Even if they wanted to, The Urban Renewal Agency cannot sell Bailey the city’s property. That’s because the authority is committed to an open, transparent and competitive bidding process, according to the city’s commissioner of urban and economic development, Brian Thomas. “Negotiating with a single party isn’t an open and transparent process,” he said. “It also markets its properties before arriving at that competitive bidding process, but it can’t market part of a building.” Thomas confirmed that the agency always followed proper procedure.
What is next? The agency now has 90 days to issues its findings.
In the meantime, we can share some background on this eminent domain case. The city acquired its portion of the building through a tax foreclosure on one parcel and through negotiations with Bank of America for another parcel. In 2018, Bailey bought his parcel from the Lilac Group through his Court Street Development LLC. The 0.24-acre parcel contains about 7,268 of the approximately 39,000-square-foot building.
Councilman Joe Marino, who is running for mayor, has put his two cents in saying that eminent domain in this case is a “very dangerous precedent.” The city had cited a 2005 Supreme Court case —Kelo vs. City of New London — to support its right to use eminent domain for economic development purposes. But Marino cautioned authority members to consider the “debacle” in which that case ended. The developer in that Connecticut case abandoned the project, leaving a vacant lot behind. (You may remember this case from one of our blog posts.)

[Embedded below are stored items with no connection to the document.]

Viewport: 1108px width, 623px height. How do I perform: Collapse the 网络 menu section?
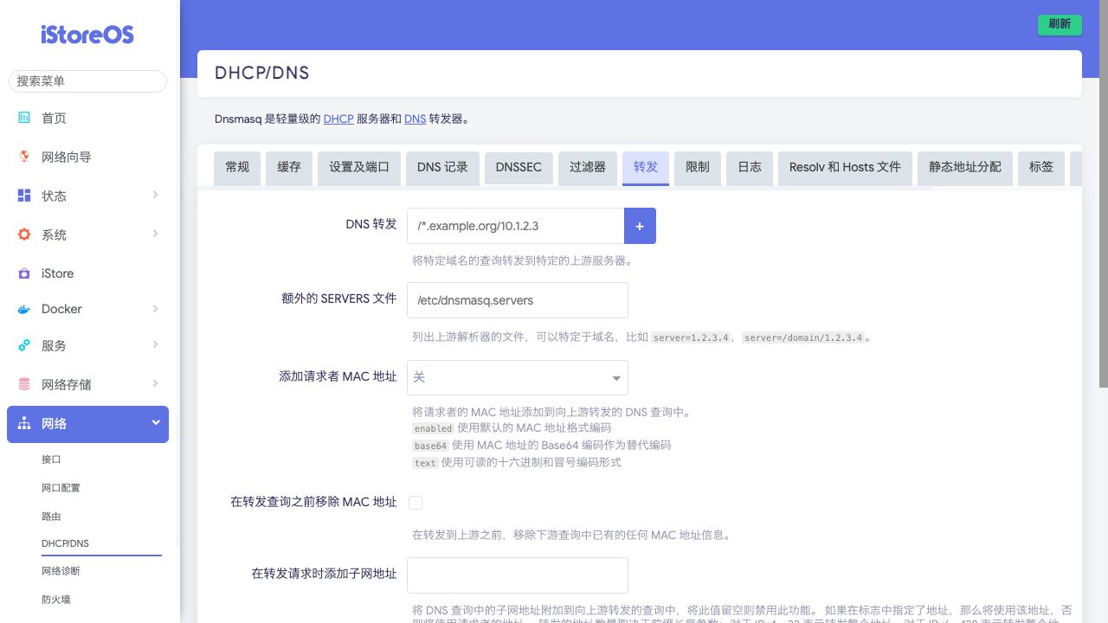[x=156, y=423]
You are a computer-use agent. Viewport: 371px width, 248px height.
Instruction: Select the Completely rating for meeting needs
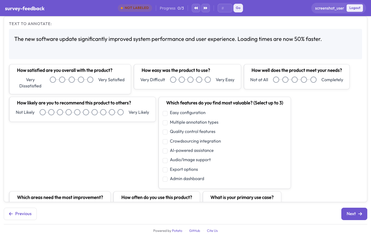click(x=313, y=79)
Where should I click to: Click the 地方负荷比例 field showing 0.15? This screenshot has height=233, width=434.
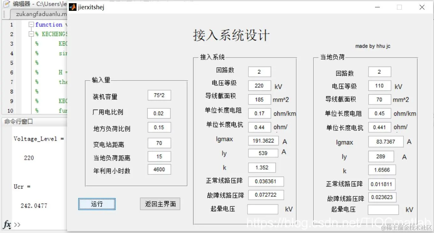(x=159, y=127)
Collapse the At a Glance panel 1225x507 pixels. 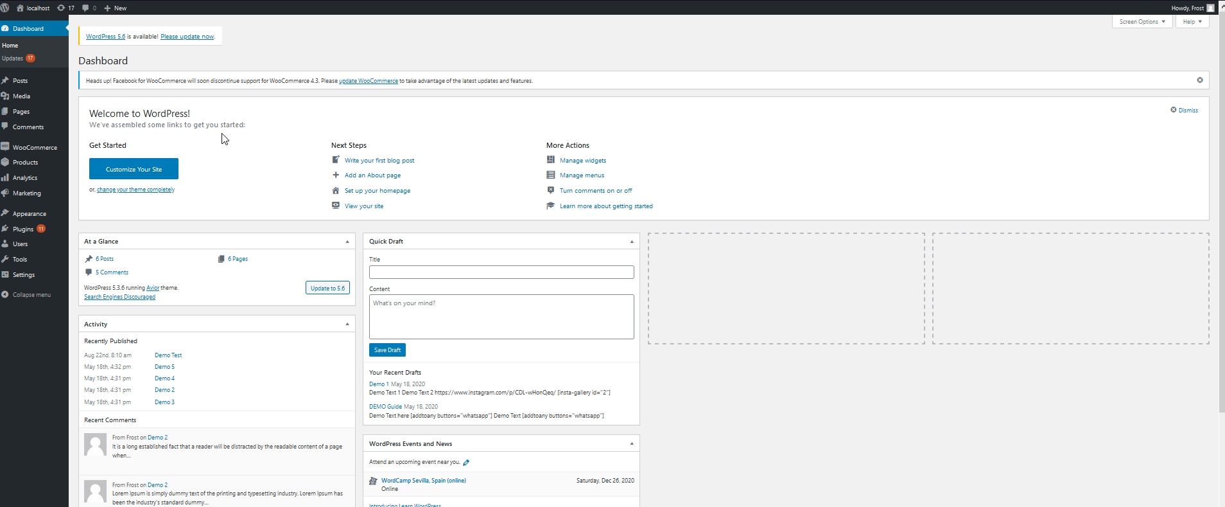[347, 242]
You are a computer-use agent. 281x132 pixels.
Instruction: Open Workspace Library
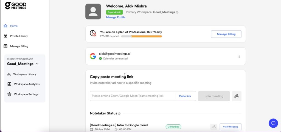24,74
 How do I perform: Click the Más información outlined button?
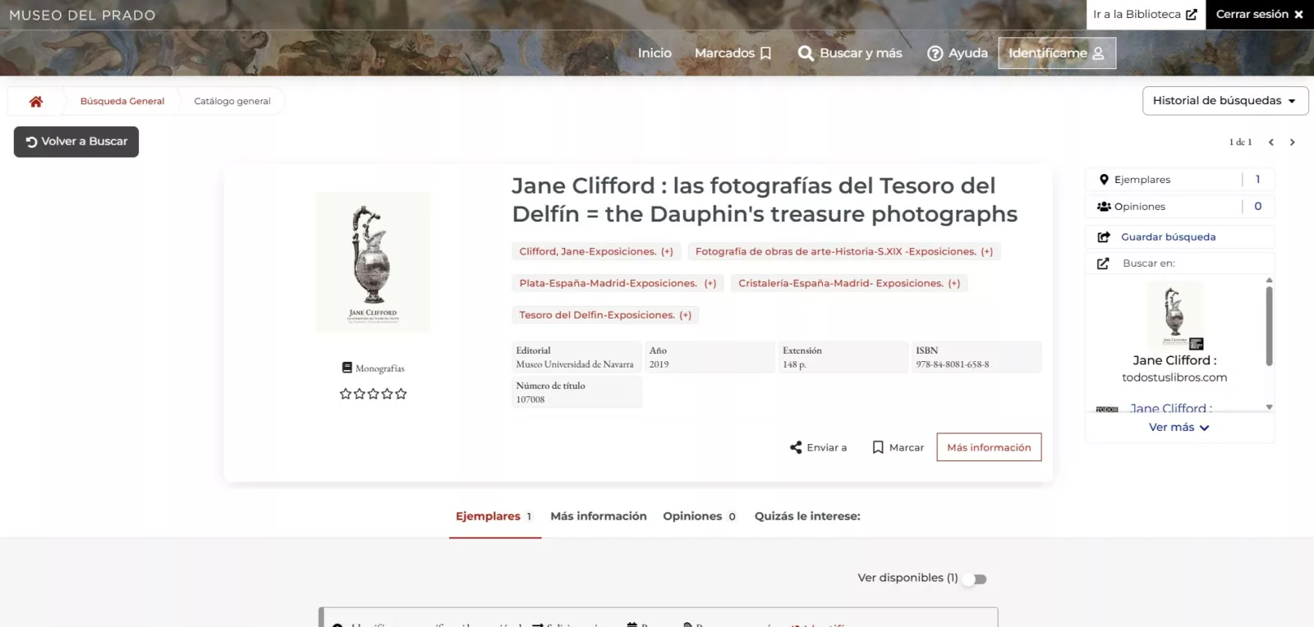tap(989, 447)
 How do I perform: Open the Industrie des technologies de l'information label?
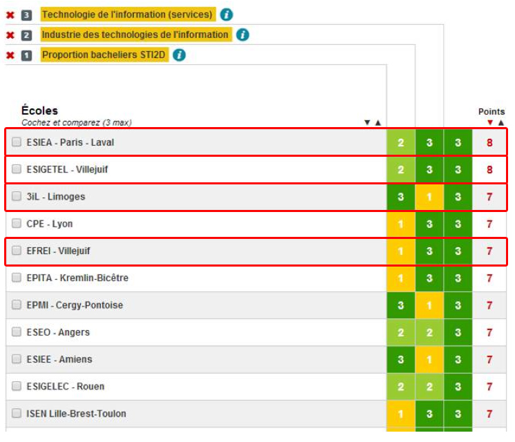click(135, 35)
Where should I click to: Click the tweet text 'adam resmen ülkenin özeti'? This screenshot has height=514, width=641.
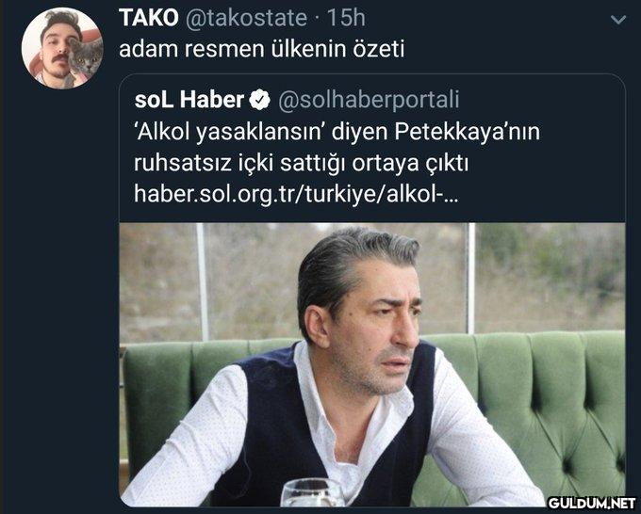point(262,49)
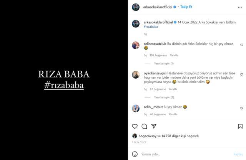The width and height of the screenshot is (246, 160).
Task: Expand Yanıtları gör (1) replies
Action: (164, 64)
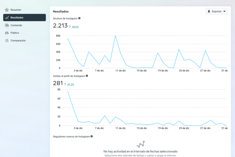Click the 44,2% reach increase link
This screenshot has height=157, width=235.
pyautogui.click(x=75, y=27)
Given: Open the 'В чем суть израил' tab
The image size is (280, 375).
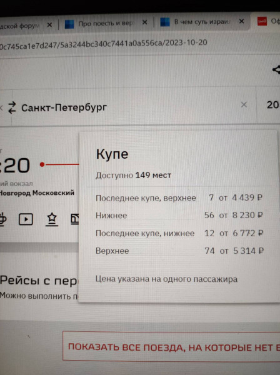Looking at the screenshot, I should pyautogui.click(x=202, y=22).
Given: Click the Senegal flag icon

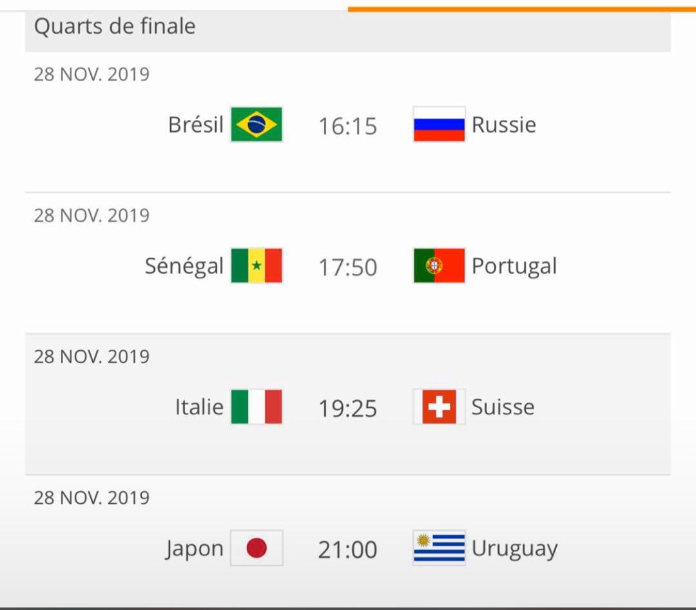Looking at the screenshot, I should tap(256, 265).
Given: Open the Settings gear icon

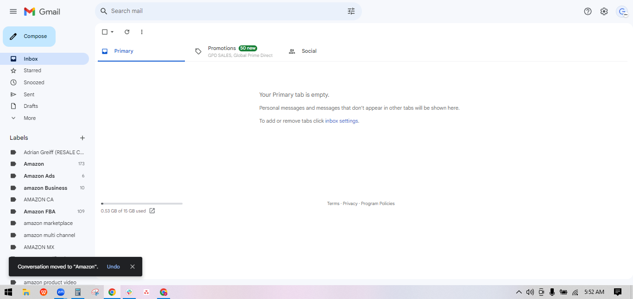Looking at the screenshot, I should click(x=604, y=12).
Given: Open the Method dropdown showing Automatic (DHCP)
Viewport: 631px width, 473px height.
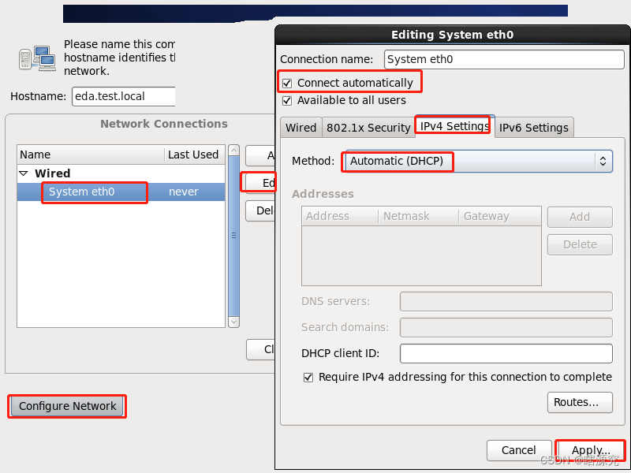Looking at the screenshot, I should [x=473, y=161].
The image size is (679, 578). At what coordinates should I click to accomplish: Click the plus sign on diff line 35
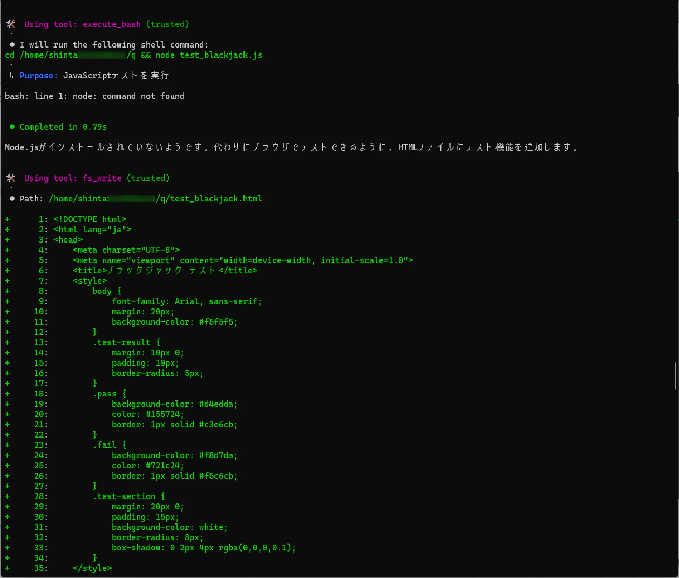point(8,568)
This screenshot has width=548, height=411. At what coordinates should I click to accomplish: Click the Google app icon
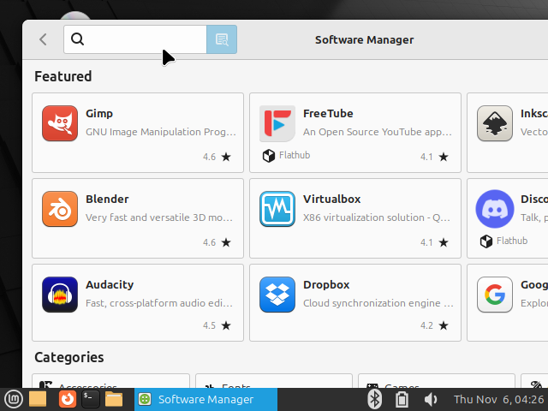pos(494,295)
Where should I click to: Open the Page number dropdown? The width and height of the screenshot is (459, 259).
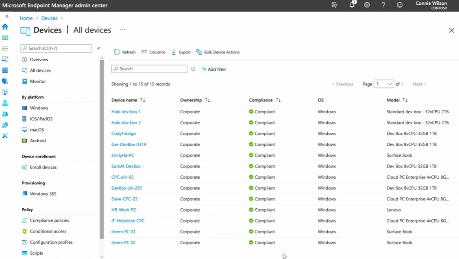384,84
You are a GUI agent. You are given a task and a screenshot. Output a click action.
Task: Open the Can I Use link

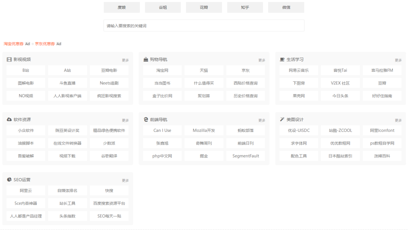tap(162, 130)
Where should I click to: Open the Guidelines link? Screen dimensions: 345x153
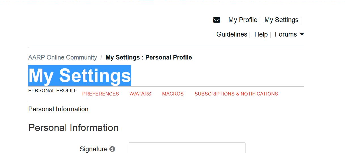coord(232,34)
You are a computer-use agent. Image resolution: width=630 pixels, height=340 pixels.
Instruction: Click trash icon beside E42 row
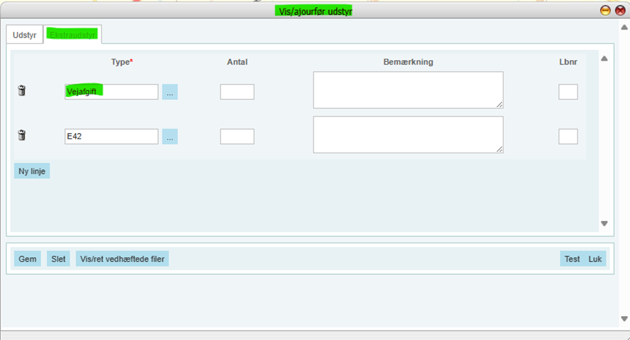(22, 135)
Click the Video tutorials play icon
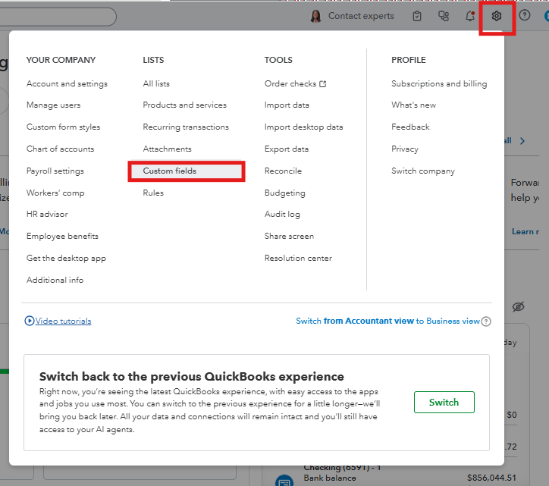The width and height of the screenshot is (549, 486). click(30, 321)
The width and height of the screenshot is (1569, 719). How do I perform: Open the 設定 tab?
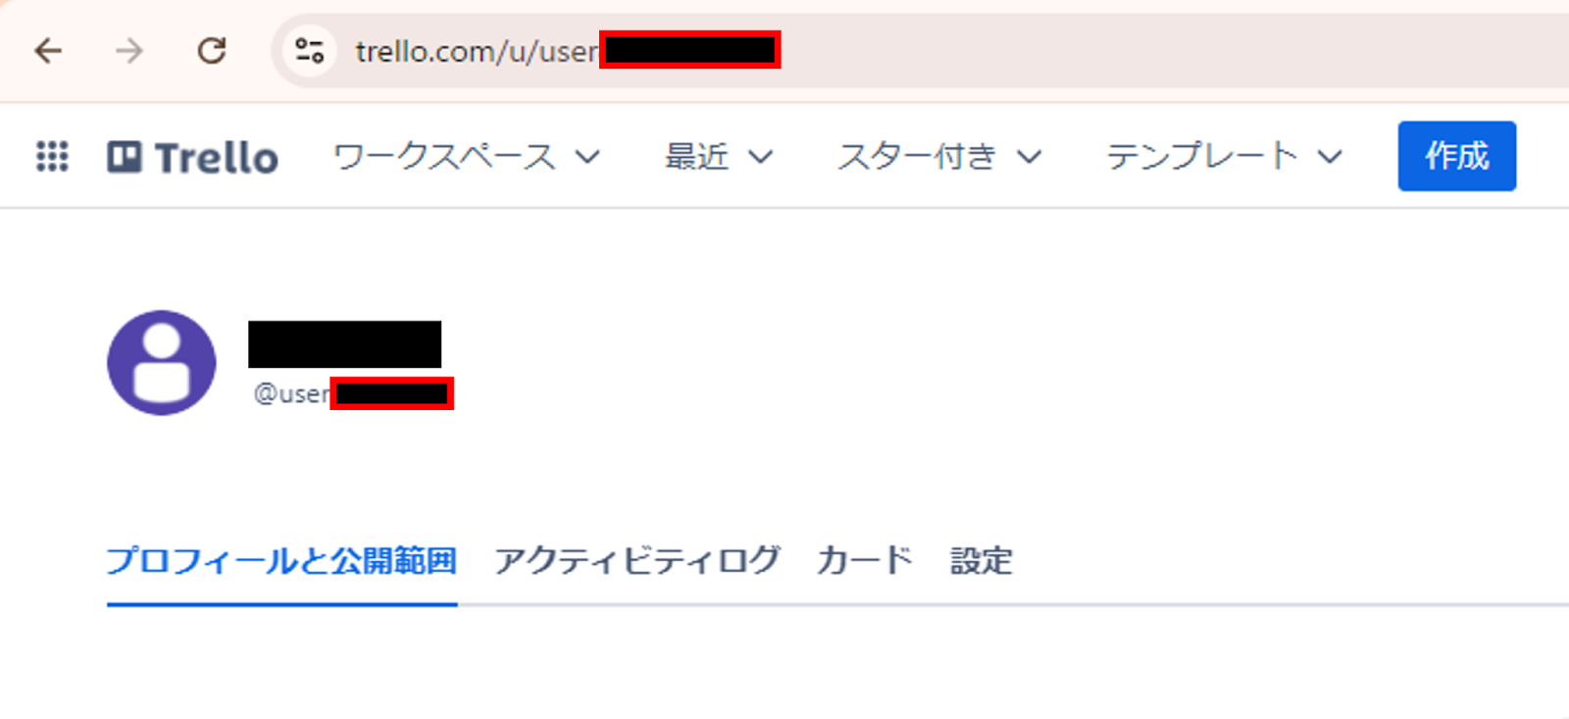pos(981,561)
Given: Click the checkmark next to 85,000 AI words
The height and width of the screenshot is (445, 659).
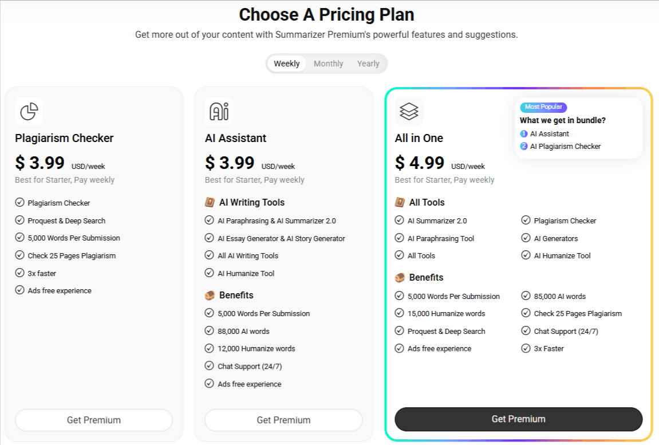Looking at the screenshot, I should [526, 296].
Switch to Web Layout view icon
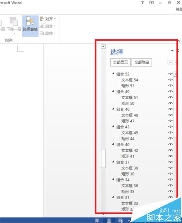The height and width of the screenshot is (223, 182). pyautogui.click(x=120, y=220)
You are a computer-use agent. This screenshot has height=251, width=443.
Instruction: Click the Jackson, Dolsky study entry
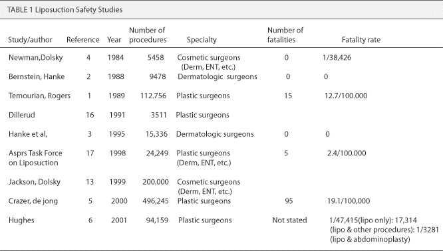click(x=35, y=182)
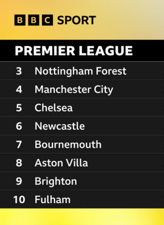Click the first B block in BBC logo
Image resolution: width=164 pixels, height=225 pixels.
point(20,20)
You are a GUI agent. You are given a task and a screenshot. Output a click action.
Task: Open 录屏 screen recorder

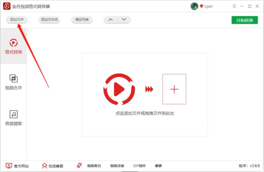click(x=158, y=166)
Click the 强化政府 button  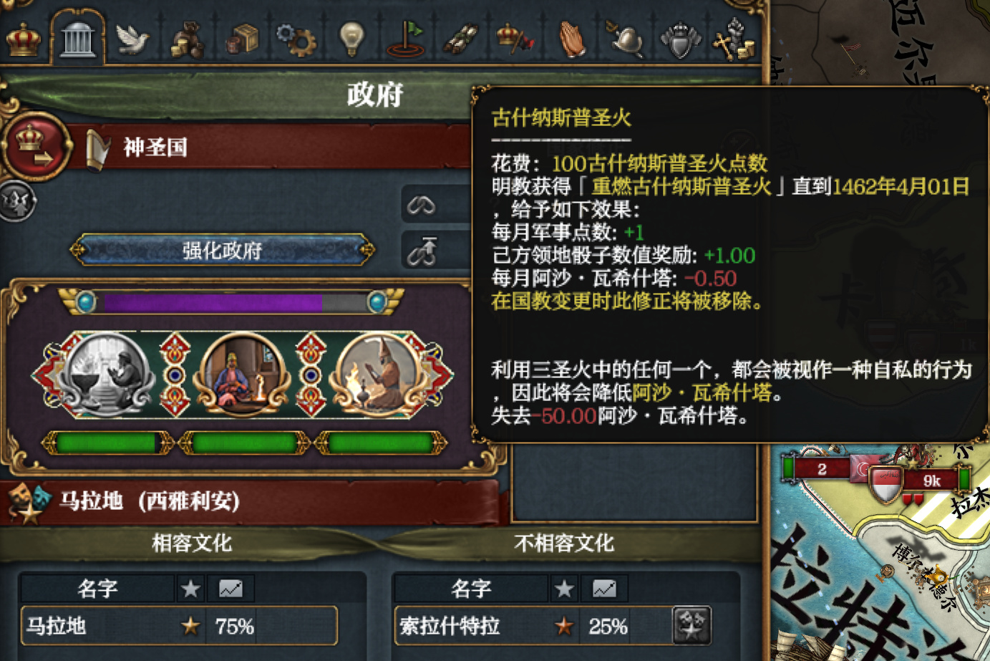[x=222, y=251]
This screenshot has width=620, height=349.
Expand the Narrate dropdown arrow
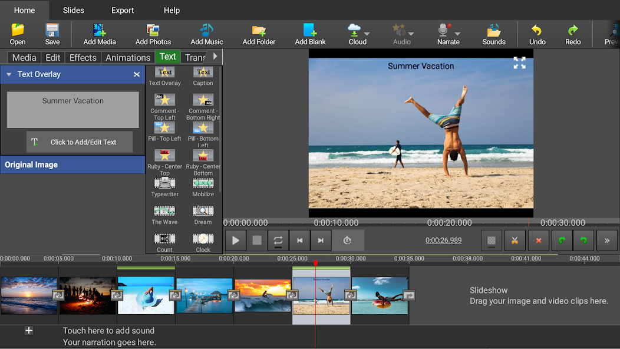click(458, 34)
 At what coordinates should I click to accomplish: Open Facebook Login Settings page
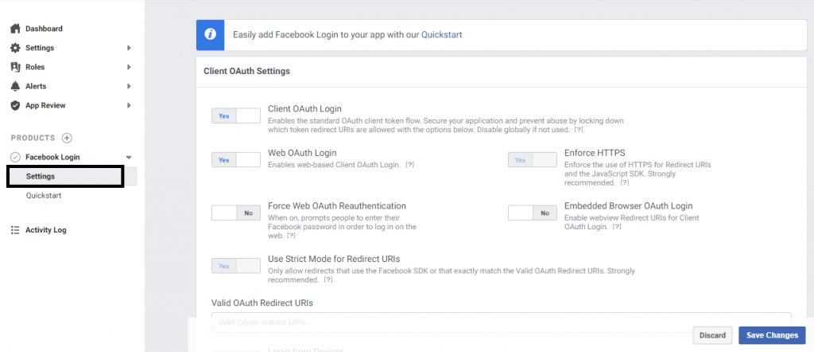coord(41,176)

There are also questions from Bennett’s team as to how applicable the case is to the current situation. New York law allows industrial development agencies to use eminent domain for economic redevelopment, while Connecticut had no law allowing condemnation for economic redevelopment.
Technically, The Urban Renewal Agency is not an industrial development agency. However, it can condemn to meet urban renewal plans or to improve “substandard or unsanitary” areas. Some think that 317 Court Street may qualify.
Bailey said he had offered the city a “fair, just” price for its two tax parcels. The price that was more than any authority project had brought as of the time of his offer. Which puts things in a bit of an odd situation. Bailey said, “to have them take our property and then offer it back to us. It is not a very welcoming feeling.”
It’s an interesting series of events, and one that shows how eminent domain can happen to anyone no matter where they live.